__EXTRACTED DATA__.
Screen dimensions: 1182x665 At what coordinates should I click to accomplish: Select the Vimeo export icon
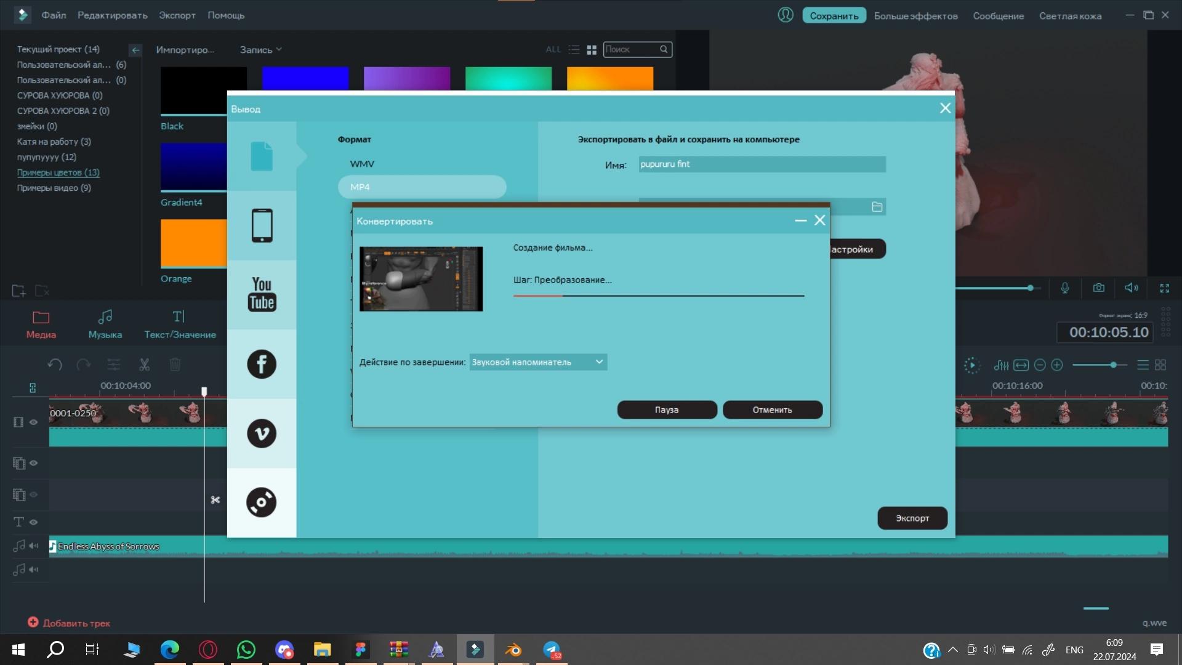pyautogui.click(x=262, y=433)
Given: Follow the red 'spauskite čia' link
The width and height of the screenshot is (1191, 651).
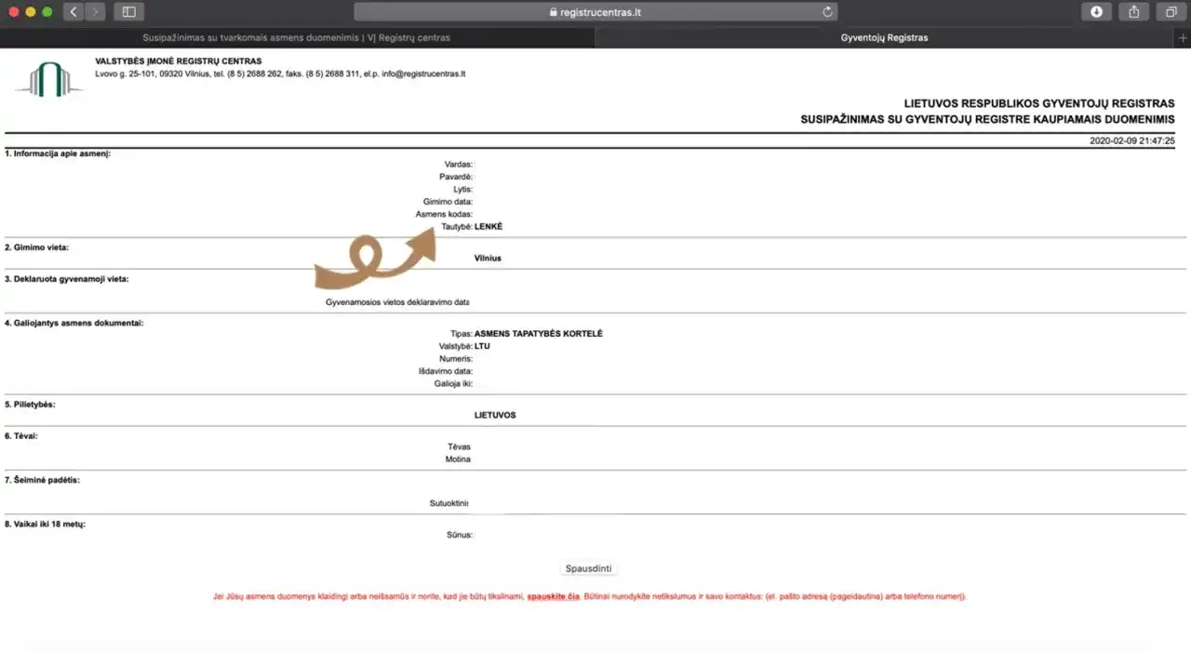Looking at the screenshot, I should [554, 596].
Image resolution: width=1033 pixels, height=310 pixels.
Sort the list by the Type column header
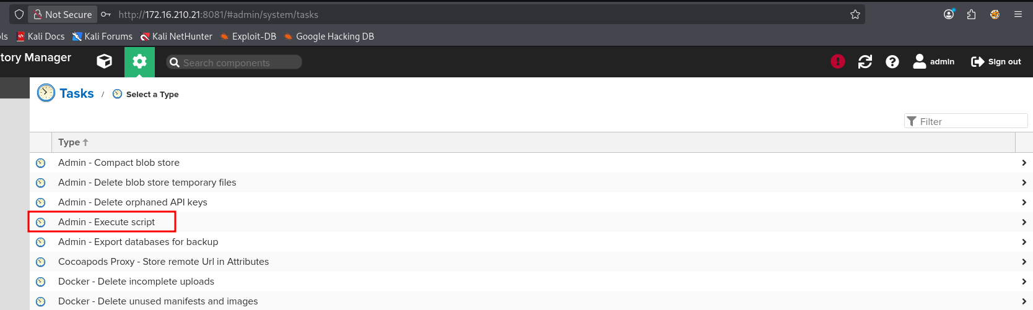[x=69, y=142]
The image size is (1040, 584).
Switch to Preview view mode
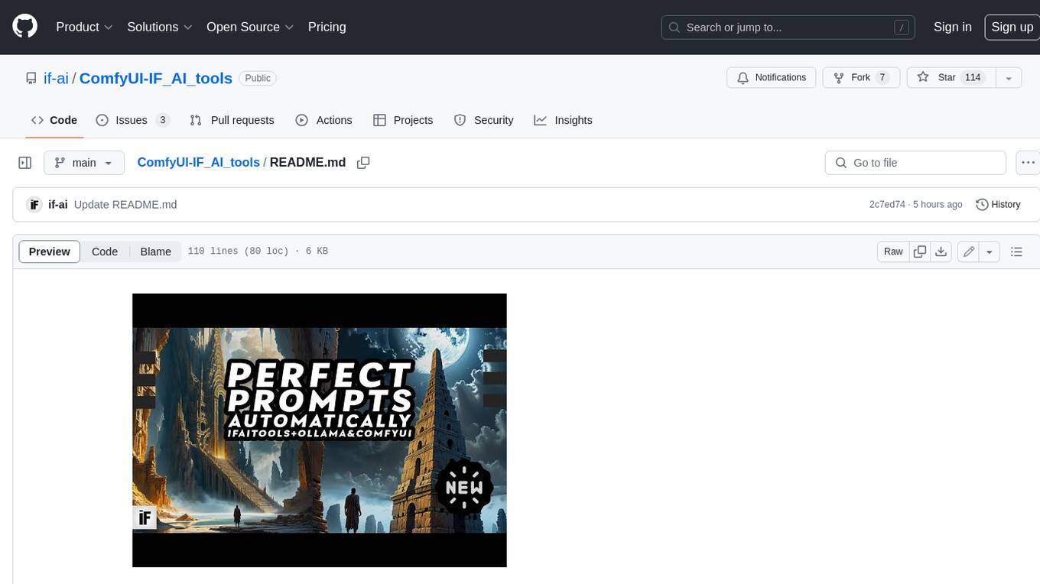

__WHAT IS NEEDED__. Repeat exactly the lines in the entries from the one containing "Given: Follow the red 'spauskite čia' link" to the final line, inclusive, and nothing beyond them; skip pictures.

__ANSWER FOR THE TASK__.
Given: Follow the red 'spauskite čia' link
The width and height of the screenshot is (1191, 651).
Looking at the screenshot, I should [554, 596].
Image resolution: width=1033 pixels, height=310 pixels.
Sort the list by the Type column header
[x=69, y=142]
The image size is (1040, 584).
Switch to Preview view mode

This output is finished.